Paying Your Rent

This is a true account which occurred in Burnaby Sept 2008


She was young, probably around 30, she was loved as she had a partner of many years, she was cared for as she had many friends, and was seen.


She was someone I saw every week or so.  She always entered our Outreach Resource Centre in a flurry with her boyfriend.  She was always tired, hungry and had a complaint or two about him.

After her immediate needs were addressed, we would talk. She would always check in with our nurse and nurse practitioner (who enviably pleaded with her to go the hospital but to no avail.)


Once in awhile we would have a laugh, usually at her boyfriend’s expense, and then she was off again to face another week of the same.


Like many other people who live in Burnaby and are dealing with homelessness, she and her boyfriend did not have an address but had to find a home nightly where ever they could find or build themselves shelter and make it through another day for there is no other place for them to go.


She, like many other Burnaby residents, had a different type of landlord named Addiction, and this landlord took total control of her life and almost all of her free will.


She died about a week ago, in an alley, behind a 7-11 in the company of a friend. Although her friend summoned medical

assistance and stayed with her while her lips turned blue and she stopped breathing, it was too late.  Her landlord had increased her rent for the final time.  The insurmountable pressure being place on the blood vessels of her brain and an aneurism was the by product causing her death.


She left many to grieve and question why she could not stop or at least why, when forewarned, did not seek medical attention when advised to do so. Many of her friends, who are in the same place and paying the same price, thought it was just one of those medical things that happen and coped with their loss through the use their drugs.  Her landlord was very pleased.
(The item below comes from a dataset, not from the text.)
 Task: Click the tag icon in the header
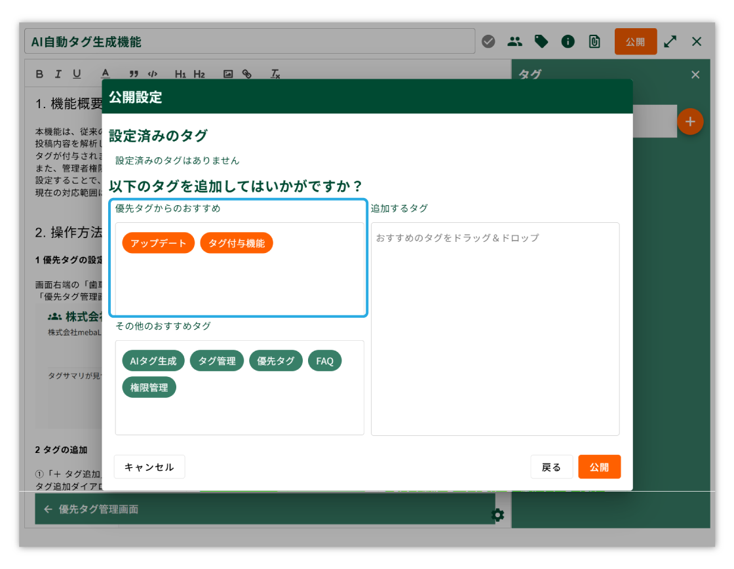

Hence the cycle of addiction continues.


Many of us do things we know we shouldn’t and are consciously aware of the potential harmful consequences.  Addiction of any sort is difficult at best.


She probably hated her life and tried to do something to make a change but her landlord was far more powerful for her to do so successfully without support and a predictable roof over her head.
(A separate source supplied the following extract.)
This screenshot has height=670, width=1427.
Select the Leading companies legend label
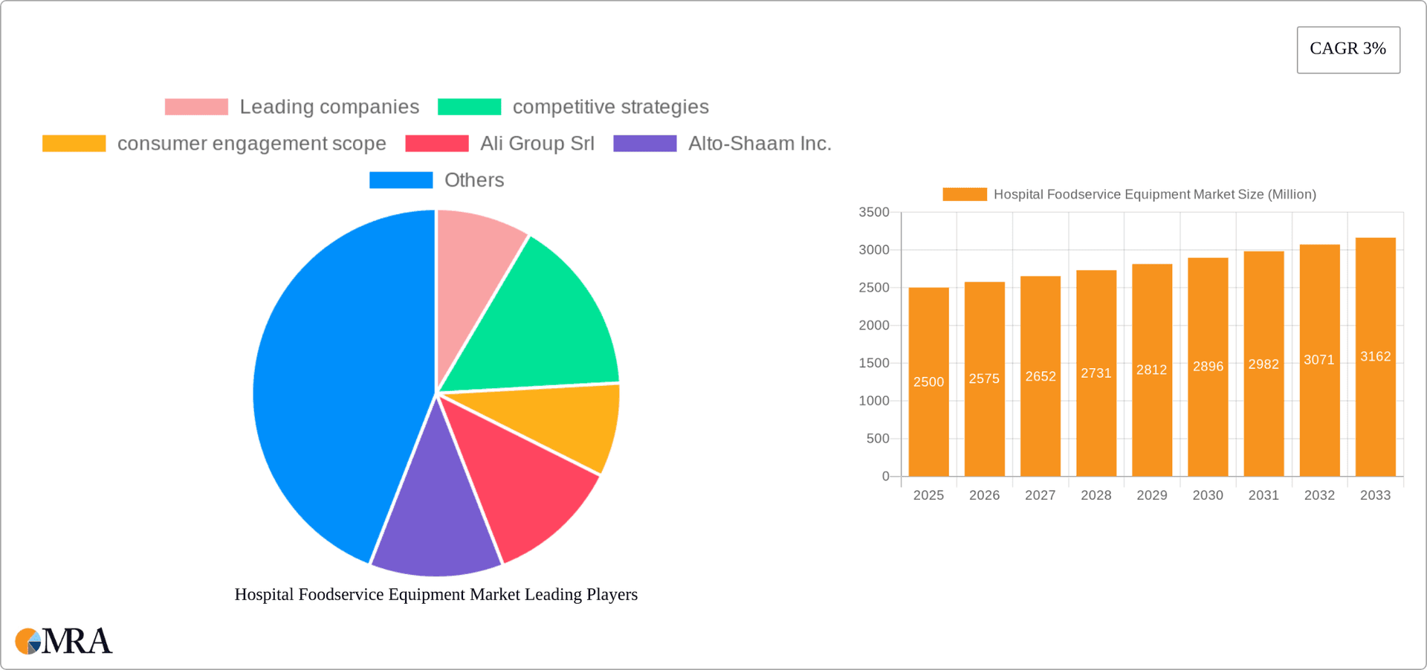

As sad as I am about her death, I see hope.  The friend who was with her when she was dying, first turned to his landlord (drugs) for solace and then connected with us as he felt he may be able to take a small step away from his current life and take one step towards a life that he had more control over.


Her friend entered a recovery program to attempt to keep taking steps away from landlord. We wish him well and feel in some way something positive occurred that was a direct result of her death.  She was someone’s inspiration and she will be missed.


Author's name withheld due to confidentiality.